[Data items]
::::
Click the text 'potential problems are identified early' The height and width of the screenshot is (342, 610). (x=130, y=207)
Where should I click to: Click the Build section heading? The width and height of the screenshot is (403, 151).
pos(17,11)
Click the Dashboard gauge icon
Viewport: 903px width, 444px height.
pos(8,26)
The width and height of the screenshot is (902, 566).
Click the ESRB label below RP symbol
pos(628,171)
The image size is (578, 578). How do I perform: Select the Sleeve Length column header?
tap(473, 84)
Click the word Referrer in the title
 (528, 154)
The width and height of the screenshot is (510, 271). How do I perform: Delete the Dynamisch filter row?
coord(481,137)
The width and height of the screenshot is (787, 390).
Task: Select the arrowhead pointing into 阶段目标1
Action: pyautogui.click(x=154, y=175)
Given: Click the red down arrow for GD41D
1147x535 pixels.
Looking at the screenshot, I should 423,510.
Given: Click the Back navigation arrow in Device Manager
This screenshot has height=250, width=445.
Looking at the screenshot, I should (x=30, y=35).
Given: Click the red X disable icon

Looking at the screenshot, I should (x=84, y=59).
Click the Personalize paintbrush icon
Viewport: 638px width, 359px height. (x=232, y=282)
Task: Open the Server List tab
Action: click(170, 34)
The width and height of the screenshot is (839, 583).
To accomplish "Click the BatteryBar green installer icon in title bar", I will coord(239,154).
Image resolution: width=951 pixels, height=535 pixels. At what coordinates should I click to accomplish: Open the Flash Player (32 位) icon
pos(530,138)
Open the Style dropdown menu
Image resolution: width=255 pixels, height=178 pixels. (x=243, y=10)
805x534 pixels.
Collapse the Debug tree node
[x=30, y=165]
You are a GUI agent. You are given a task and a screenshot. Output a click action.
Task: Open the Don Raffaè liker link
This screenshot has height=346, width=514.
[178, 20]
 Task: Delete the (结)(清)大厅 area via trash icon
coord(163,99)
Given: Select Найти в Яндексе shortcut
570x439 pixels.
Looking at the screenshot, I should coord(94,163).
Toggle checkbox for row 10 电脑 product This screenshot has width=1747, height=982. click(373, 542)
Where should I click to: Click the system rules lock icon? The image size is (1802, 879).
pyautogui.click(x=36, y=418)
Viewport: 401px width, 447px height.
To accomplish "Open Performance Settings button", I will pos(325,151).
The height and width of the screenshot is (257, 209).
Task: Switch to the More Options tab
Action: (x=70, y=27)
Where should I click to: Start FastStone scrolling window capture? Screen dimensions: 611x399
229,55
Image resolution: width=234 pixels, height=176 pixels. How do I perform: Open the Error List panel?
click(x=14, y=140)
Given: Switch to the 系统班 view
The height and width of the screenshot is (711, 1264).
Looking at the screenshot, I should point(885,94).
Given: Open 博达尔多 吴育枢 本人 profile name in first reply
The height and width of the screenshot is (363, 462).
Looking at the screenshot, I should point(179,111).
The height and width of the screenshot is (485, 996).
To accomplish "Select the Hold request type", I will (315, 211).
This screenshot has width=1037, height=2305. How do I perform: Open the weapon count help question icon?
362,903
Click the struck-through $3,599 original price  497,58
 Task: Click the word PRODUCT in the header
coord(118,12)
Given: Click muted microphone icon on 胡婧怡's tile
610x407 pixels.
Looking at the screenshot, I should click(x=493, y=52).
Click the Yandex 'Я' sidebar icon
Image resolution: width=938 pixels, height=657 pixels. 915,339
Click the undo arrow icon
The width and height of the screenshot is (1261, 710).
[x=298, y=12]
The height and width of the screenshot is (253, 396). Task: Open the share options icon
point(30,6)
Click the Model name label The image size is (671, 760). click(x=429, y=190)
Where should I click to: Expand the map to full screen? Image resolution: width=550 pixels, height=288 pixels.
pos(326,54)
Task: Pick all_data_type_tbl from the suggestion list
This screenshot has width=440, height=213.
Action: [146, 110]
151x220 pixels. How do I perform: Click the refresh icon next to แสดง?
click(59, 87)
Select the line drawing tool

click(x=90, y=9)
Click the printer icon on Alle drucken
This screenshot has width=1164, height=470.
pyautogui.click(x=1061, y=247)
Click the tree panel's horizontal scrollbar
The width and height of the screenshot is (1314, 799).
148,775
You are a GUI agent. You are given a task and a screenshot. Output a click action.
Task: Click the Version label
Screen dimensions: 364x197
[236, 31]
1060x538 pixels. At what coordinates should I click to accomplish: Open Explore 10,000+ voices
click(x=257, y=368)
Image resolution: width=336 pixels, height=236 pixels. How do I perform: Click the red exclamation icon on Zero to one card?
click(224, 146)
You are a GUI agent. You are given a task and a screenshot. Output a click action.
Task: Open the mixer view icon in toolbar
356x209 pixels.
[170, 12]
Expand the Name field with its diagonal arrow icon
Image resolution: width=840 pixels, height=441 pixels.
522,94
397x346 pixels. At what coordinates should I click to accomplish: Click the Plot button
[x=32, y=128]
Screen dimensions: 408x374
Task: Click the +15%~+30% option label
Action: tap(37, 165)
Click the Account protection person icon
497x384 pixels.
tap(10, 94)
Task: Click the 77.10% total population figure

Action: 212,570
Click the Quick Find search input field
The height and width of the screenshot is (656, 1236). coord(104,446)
::::
- [WORK TASK] Retype all of the records so that every line matches the original exactly.

- [ANSWER BOX]
Click the text 'potential problems are identified early' The height and width of the screenshot is (342, 610). (x=130, y=207)
Where should I click to: Click the Build section heading? The width and height of the screenshot is (403, 151).
pos(17,11)
Click the Dashboard gauge icon
Viewport: 903px width, 444px height.
pos(8,26)
The width and height of the screenshot is (902, 566).
Click the ESRB label below RP symbol
pos(628,171)
The image size is (578, 578). How do I perform: Select the Sleeve Length column header?
tap(473, 84)
Click the word Referrer in the title
 (528, 154)
The width and height of the screenshot is (510, 271). How do I perform: Delete the Dynamisch filter row?
coord(481,137)
The width and height of the screenshot is (787, 390).
Task: Select the arrowhead pointing into 阶段目标1
Action: pyautogui.click(x=154, y=175)
Given: Click the red down arrow for GD41D
1147x535 pixels.
Looking at the screenshot, I should 423,510.
Given: Click the Back navigation arrow in Device Manager
This screenshot has height=250, width=445.
Looking at the screenshot, I should (x=30, y=35).
Given: Click the red X disable icon

Looking at the screenshot, I should (x=84, y=59).
Click the Personalize paintbrush icon
Viewport: 638px width, 359px height. (x=232, y=282)
Task: Open the Server List tab
Action: click(170, 34)
The width and height of the screenshot is (839, 583).
To accomplish "Click the BatteryBar green installer icon in title bar", I will coord(239,154).
Image resolution: width=951 pixels, height=535 pixels. At what coordinates should I click to accomplish: Open the Flash Player (32 位) icon
pos(530,138)
Open the Style dropdown menu
Image resolution: width=255 pixels, height=178 pixels. (x=243, y=10)
805x534 pixels.
Collapse the Debug tree node
[x=30, y=165]
You are a GUI agent. You are given a task and a screenshot. Output a click action.
Task: Open the Don Raffaè liker link
This screenshot has height=346, width=514.
[178, 20]
 Task: Delete the (结)(清)大厅 area via trash icon
coord(163,99)
Given: Select Найти в Яндексе shortcut
570x439 pixels.
Looking at the screenshot, I should coord(94,163).
Toggle checkbox for row 10 电脑 product This screenshot has width=1747, height=982. click(373, 542)
Where should I click to: Click the system rules lock icon? The image size is (1802, 879).
pyautogui.click(x=36, y=418)
Viewport: 401px width, 447px height.
To accomplish "Open Performance Settings button", I will pos(325,151).
The height and width of the screenshot is (257, 209).
Task: Switch to the More Options tab
Action: (x=70, y=27)
Where should I click to: Start FastStone scrolling window capture? Screen dimensions: 611x399
229,55
Image resolution: width=234 pixels, height=176 pixels. How do I perform: Open the Error List panel?
click(x=14, y=140)
Given: Switch to the 系统班 view
The height and width of the screenshot is (711, 1264).
Looking at the screenshot, I should point(885,94).
Given: Open 博达尔多 吴育枢 本人 profile name in first reply
The height and width of the screenshot is (363, 462).
Looking at the screenshot, I should point(179,111).
The height and width of the screenshot is (485, 996).
To accomplish "Select the Hold request type", I will (315, 211).
This screenshot has width=1037, height=2305. How do I perform: Open the weapon count help question icon?
362,903
Click the struck-through $3,599 original price  497,58
 Task: Click the word PRODUCT in the header
coord(118,12)
Given: Click muted microphone icon on 胡婧怡's tile
610x407 pixels.
Looking at the screenshot, I should click(x=493, y=52).
Click the Yandex 'Я' sidebar icon
Image resolution: width=938 pixels, height=657 pixels. 915,339
Click the undo arrow icon
The width and height of the screenshot is (1261, 710).
[x=298, y=12]
The height and width of the screenshot is (253, 396). Task: Open the share options icon
point(30,6)
Click the Model name label The image size is (671, 760). click(x=429, y=190)
Where should I click to: Expand the map to full screen? Image resolution: width=550 pixels, height=288 pixels.
pos(326,54)
Task: Pick all_data_type_tbl from the suggestion list
This screenshot has width=440, height=213.
Action: [146, 110]
151x220 pixels. How do I perform: Click the refresh icon next to แสดง?
click(59, 87)
Select the line drawing tool

click(x=90, y=9)
Click the printer icon on Alle drucken
This screenshot has width=1164, height=470.
pyautogui.click(x=1061, y=247)
Click the tree panel's horizontal scrollbar
The width and height of the screenshot is (1314, 799).
148,775
You are a GUI agent. You are given a task and a screenshot. Output a click action.
Task: Click the Version label
Screen dimensions: 364x197
[236, 31]
1060x538 pixels. At what coordinates should I click to accomplish: Open Explore 10,000+ voices
click(x=257, y=368)
Image resolution: width=336 pixels, height=236 pixels. How do I perform: Click the red exclamation icon on Zero to one card?
click(224, 146)
You are a GUI agent. You are given a task and a screenshot. Output a click action.
Task: Open the mixer view icon in toolbar
356x209 pixels.
[170, 12]
Expand the Name field with its diagonal arrow icon
Image resolution: width=840 pixels, height=441 pixels.
522,94
397x346 pixels. At what coordinates should I click to accomplish: Click the Plot button
[x=32, y=128]
Screen dimensions: 408x374
Task: Click the +15%~+30% option label
Action: tap(37, 165)
Click the Account protection person icon
497x384 pixels.
tap(10, 94)
Task: Click the 77.10% total population figure

Action: 212,570
Click the Quick Find search input field
The height and width of the screenshot is (656, 1236). coord(104,446)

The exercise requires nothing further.